Africa - INTER PRESS SERVICE - Mon, 07/08/2024 - 06:40

Credit: Oleksandr Rupeta/NurPhoto via Getty Images

By Inés M. Pousadela
MONTEVIDEO, Uruguay, Jul 8 2024 (IPS)

In June, the Namibian High Court struck down two sections of the country’s Sexual Offences Act that criminalised consensual sexual relations between men, finding them unconstitutional. While hardly anyone has been convicted for decades, the fact that their relationships were criminalised forced gay men to live in fear, perpetuated stigma and denied them recognition as rights holders, enabling discrimination, harassment and abuse.

In decriminalising same-sex relations, Namibia follows in the footsteps of Mauritius, which did so in 2023. In both countries, the criminalisation of consensual same-sex relations dated back to colonial times. Colonial overlords imposed these criminal provisions and countries typically retained them at independence, long after the UK had changed its laws.

Namibia gained independence from South Africa in 1990 but retained the criminal provisions South Africa inherited from the UK. South Africa then decriminalised male same-sex conduct in 1994 – sex between women was never criminalised – and recognised same-sex marriage in 2006. But Namibia hadn’t followed the same path – until now.

A concerning regional landscape

Following the decriminalisation of same-sex relations, Namibia is ranked 56th out of 196 countries on Equaldex’s Equality Index, which ranks countries according to their LGBTQI+ friendliness. Only three African countries are ranked higher: South Africa, Cabo Verde and the Seychelles.

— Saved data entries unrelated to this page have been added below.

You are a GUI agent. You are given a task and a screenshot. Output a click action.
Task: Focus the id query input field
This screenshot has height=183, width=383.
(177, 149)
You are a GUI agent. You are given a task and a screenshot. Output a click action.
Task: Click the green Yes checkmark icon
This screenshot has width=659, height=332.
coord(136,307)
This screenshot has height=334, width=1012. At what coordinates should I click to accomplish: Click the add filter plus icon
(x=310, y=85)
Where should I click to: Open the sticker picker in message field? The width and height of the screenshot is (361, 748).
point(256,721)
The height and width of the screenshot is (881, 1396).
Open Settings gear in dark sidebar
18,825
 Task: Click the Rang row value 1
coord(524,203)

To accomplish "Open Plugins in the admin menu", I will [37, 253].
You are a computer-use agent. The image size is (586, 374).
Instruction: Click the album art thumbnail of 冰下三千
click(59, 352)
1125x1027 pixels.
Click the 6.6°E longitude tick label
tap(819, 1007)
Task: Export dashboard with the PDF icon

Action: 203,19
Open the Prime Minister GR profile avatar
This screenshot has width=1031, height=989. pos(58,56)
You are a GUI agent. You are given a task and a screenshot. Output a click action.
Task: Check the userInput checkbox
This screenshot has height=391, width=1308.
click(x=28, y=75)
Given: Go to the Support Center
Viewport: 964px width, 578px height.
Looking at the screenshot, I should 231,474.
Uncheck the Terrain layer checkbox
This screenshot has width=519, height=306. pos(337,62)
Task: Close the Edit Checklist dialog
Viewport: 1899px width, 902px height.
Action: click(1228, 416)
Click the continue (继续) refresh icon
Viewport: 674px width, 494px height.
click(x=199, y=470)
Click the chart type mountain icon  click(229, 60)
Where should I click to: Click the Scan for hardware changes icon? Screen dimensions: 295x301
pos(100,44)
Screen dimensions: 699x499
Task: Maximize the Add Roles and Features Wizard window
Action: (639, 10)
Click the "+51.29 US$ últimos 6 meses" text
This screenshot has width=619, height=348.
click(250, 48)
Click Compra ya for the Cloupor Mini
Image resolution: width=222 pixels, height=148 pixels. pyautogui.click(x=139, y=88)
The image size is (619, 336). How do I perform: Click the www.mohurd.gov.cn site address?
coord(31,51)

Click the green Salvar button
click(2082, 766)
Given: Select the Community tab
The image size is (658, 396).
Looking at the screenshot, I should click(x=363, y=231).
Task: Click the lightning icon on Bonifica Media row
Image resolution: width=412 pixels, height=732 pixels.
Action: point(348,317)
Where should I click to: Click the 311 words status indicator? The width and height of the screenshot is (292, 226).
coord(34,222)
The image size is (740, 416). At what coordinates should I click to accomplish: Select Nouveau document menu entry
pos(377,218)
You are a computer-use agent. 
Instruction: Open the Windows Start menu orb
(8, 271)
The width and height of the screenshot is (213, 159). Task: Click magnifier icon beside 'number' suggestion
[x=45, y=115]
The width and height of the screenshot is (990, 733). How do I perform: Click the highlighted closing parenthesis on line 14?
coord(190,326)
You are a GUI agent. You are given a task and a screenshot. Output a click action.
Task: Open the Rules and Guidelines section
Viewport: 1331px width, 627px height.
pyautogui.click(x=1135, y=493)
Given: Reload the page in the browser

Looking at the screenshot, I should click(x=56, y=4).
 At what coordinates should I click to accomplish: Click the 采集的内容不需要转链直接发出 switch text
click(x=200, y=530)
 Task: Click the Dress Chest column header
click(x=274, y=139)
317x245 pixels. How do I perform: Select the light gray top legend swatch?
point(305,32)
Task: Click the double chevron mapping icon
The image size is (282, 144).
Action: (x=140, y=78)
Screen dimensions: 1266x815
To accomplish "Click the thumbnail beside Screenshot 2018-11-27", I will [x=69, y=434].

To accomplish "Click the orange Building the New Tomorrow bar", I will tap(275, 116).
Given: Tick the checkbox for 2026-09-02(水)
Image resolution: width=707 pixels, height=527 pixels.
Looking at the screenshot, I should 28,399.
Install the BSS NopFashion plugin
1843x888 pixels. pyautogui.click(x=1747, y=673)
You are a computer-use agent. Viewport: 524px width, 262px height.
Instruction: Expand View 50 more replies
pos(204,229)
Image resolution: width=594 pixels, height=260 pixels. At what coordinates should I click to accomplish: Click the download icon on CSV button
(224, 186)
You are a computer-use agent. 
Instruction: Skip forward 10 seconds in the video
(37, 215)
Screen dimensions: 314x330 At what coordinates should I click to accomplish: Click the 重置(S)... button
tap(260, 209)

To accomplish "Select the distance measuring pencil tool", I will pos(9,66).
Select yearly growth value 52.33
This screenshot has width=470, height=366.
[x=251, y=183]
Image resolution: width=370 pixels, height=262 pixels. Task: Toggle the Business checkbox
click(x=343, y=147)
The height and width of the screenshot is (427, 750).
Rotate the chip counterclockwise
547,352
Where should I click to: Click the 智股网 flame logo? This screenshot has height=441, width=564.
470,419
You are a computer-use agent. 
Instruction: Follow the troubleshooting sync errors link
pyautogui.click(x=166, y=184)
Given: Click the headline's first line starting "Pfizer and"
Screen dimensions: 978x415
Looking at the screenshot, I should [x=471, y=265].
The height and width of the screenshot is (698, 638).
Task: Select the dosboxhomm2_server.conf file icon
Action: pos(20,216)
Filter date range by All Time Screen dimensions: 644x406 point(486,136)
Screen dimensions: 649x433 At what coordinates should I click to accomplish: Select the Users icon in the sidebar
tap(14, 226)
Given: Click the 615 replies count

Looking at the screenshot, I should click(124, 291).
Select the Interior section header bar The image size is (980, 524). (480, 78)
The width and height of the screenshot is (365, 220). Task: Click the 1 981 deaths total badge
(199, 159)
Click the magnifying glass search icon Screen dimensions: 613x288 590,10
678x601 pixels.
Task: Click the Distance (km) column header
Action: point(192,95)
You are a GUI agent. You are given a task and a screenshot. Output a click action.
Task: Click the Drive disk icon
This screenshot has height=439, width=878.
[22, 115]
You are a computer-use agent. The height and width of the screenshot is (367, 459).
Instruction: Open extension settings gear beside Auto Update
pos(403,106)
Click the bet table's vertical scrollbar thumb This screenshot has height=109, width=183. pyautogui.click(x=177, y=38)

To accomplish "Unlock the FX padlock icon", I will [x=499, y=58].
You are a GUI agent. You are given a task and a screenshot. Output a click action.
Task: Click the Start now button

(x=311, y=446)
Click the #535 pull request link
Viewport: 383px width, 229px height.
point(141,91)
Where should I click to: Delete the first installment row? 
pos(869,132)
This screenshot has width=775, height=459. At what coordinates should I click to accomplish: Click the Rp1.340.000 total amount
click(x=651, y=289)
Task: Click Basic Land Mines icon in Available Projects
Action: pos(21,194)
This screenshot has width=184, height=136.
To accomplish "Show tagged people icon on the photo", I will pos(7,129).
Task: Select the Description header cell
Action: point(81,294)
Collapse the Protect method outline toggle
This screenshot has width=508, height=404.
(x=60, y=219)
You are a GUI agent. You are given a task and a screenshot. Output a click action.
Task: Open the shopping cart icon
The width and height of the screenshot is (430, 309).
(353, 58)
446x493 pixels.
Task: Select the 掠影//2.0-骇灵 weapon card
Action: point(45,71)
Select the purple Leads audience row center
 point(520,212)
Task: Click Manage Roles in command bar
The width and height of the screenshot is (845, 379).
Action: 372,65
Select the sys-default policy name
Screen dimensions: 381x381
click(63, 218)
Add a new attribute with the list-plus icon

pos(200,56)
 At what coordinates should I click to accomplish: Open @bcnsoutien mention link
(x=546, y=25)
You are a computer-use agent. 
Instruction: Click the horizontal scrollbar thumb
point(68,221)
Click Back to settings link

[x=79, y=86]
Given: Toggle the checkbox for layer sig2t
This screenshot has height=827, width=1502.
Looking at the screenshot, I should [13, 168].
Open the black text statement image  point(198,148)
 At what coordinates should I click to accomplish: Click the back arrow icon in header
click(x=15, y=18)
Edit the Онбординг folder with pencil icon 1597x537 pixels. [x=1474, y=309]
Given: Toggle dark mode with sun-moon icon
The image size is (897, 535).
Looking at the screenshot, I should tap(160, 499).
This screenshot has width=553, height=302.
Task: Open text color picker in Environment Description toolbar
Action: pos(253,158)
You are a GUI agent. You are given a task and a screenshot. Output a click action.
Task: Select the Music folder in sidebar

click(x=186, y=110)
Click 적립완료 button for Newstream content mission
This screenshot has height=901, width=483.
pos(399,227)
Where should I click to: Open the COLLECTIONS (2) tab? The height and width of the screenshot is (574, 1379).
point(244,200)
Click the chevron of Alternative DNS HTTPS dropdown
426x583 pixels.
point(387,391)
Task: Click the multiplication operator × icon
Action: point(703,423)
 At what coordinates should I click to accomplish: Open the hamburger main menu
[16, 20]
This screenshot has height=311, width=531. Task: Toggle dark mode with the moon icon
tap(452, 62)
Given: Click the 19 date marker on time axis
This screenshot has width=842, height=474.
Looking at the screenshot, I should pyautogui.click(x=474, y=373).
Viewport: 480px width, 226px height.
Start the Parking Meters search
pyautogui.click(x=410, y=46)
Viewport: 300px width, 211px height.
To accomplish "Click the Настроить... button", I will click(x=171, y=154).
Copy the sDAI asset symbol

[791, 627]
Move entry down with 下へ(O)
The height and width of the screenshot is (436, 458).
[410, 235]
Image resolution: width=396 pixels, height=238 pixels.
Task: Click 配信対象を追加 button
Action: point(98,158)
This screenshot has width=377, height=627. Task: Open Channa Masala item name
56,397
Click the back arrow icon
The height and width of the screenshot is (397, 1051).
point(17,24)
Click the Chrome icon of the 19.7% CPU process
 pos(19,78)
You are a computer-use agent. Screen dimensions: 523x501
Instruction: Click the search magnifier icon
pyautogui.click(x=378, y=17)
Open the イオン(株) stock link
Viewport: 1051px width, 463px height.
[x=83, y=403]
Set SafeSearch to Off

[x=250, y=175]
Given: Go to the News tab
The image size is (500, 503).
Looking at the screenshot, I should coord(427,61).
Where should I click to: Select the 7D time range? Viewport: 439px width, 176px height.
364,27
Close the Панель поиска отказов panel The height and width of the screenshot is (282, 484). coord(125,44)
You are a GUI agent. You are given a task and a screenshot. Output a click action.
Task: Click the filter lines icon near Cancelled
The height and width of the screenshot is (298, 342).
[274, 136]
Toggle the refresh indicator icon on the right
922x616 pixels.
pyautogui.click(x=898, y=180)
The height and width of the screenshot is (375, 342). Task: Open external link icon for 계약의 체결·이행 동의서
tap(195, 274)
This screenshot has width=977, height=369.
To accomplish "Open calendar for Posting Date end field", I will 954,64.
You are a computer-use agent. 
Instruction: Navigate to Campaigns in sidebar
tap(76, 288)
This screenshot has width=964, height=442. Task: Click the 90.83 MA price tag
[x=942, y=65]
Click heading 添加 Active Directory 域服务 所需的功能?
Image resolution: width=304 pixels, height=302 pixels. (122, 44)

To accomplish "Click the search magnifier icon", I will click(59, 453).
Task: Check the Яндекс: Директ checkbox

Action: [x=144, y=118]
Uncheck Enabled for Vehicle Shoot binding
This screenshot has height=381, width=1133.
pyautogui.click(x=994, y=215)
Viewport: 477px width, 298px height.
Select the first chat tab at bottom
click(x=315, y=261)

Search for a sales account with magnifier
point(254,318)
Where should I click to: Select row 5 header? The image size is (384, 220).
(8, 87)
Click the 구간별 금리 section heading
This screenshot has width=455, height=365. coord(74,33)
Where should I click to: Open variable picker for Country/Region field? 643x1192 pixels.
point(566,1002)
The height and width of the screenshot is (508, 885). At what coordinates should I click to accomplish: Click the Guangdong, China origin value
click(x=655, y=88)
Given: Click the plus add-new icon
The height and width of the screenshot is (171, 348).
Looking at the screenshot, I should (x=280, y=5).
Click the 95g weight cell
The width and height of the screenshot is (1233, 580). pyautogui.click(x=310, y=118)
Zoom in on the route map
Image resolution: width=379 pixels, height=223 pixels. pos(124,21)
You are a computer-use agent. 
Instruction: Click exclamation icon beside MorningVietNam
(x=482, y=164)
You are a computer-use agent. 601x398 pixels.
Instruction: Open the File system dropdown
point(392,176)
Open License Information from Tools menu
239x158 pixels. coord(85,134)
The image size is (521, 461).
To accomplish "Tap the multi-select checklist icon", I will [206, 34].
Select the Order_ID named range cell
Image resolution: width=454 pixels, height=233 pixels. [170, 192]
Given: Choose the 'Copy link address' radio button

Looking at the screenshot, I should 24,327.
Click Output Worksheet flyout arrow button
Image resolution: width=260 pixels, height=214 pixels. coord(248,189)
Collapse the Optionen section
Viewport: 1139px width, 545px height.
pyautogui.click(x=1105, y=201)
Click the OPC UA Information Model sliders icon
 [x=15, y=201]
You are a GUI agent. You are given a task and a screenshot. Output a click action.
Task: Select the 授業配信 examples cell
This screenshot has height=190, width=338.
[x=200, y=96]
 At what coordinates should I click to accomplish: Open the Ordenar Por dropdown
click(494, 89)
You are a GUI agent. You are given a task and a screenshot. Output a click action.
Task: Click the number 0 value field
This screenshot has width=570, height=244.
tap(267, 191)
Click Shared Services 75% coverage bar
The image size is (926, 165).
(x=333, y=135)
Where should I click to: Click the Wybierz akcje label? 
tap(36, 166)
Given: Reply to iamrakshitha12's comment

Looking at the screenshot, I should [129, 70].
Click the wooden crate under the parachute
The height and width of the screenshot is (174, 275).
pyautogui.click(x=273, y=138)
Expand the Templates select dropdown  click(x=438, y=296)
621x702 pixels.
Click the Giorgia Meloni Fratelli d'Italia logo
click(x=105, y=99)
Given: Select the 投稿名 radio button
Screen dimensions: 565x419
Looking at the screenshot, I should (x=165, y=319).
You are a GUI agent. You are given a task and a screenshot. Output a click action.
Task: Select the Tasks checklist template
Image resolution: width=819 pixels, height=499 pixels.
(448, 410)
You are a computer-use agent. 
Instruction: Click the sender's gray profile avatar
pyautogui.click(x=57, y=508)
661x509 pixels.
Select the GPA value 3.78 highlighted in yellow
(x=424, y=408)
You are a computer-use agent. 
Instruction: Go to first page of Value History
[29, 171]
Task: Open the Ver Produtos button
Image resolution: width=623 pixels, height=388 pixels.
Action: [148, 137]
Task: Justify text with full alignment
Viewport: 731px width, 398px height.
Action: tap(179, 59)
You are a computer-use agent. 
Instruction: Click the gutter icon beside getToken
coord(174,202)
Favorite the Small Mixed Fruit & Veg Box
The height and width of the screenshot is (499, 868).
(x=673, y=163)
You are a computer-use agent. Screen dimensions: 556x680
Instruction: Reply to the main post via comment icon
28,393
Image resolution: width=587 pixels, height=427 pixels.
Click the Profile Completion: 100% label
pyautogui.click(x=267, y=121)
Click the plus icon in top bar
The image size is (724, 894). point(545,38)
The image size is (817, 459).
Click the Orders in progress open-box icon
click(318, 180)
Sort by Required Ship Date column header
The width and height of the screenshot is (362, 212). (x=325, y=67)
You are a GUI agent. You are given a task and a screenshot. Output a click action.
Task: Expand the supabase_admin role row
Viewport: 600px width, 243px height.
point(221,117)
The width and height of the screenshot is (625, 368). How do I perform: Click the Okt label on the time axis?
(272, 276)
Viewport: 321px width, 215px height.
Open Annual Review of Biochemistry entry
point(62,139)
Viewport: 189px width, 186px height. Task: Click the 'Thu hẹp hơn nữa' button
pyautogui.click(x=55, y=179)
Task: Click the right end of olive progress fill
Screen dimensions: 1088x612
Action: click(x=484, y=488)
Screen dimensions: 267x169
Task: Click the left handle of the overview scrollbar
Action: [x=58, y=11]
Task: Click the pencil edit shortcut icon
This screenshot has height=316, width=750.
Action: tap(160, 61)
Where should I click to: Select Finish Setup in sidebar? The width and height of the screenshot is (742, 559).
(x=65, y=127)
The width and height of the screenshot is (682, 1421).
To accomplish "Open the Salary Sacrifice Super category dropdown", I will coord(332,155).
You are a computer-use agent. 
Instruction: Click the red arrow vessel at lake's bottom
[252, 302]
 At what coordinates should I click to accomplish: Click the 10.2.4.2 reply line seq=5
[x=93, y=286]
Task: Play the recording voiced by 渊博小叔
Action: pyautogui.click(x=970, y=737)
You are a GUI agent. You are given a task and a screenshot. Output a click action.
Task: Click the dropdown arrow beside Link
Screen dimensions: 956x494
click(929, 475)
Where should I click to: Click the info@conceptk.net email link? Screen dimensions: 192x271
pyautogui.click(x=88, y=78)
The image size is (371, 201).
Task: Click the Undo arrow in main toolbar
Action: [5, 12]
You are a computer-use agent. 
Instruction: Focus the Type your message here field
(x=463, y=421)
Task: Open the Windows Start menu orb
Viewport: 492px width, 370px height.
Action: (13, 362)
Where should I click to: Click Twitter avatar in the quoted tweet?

Today, 66 countries around the world criminalise same-sex relationships: 31 in Africa, 22 in Asia and the Middle East, six in the Pacific and five in the Caribbean. A disproportionate number are members of the Commonwealth, the alliance mostly made up of countries colonised by the UK. Thirteen of the 29 Commonwealth countries that criminalise same-sex relations are African. This often comes with harsh prison sentences – up to 14 years in Kenya and up to life imprisonment in Sierra Leone and Tanzania. In northern Nigeria and Uganda, the death penalty can apply.

Some Commonwealth African states that have long criminalised same-sex relations, including Ghana, Kenya and Uganda, are experiencing a strong conservative backlash. Typically, small gains in rights have provoked disproportionate responses from anti-rights forces, who assert that LGBTQI+ rights are part of an imported western agenda – even though it’s criminalisation that was imported, and the anti-rights backlash is lavishly funded by foreign forces.

Intertwined legal cases

Same-sex marriage reached Namibia’s courts long before same-sex relationships were no longer a crime. In 2017, two men who’d married in South Africa, one Namibian and the other South African, filed a court application to prevent the South African partner and the couple’s son being treated as ‘prohibited immigrants’. They argued that the Department of Home Affairs and Immigration had discriminated against them on the basis of their sexual orientation and sought recognition of their marriage and joint guardianship of their son. A similar case was filed by a female couple – one Namibian and the other German – and the cases were merged.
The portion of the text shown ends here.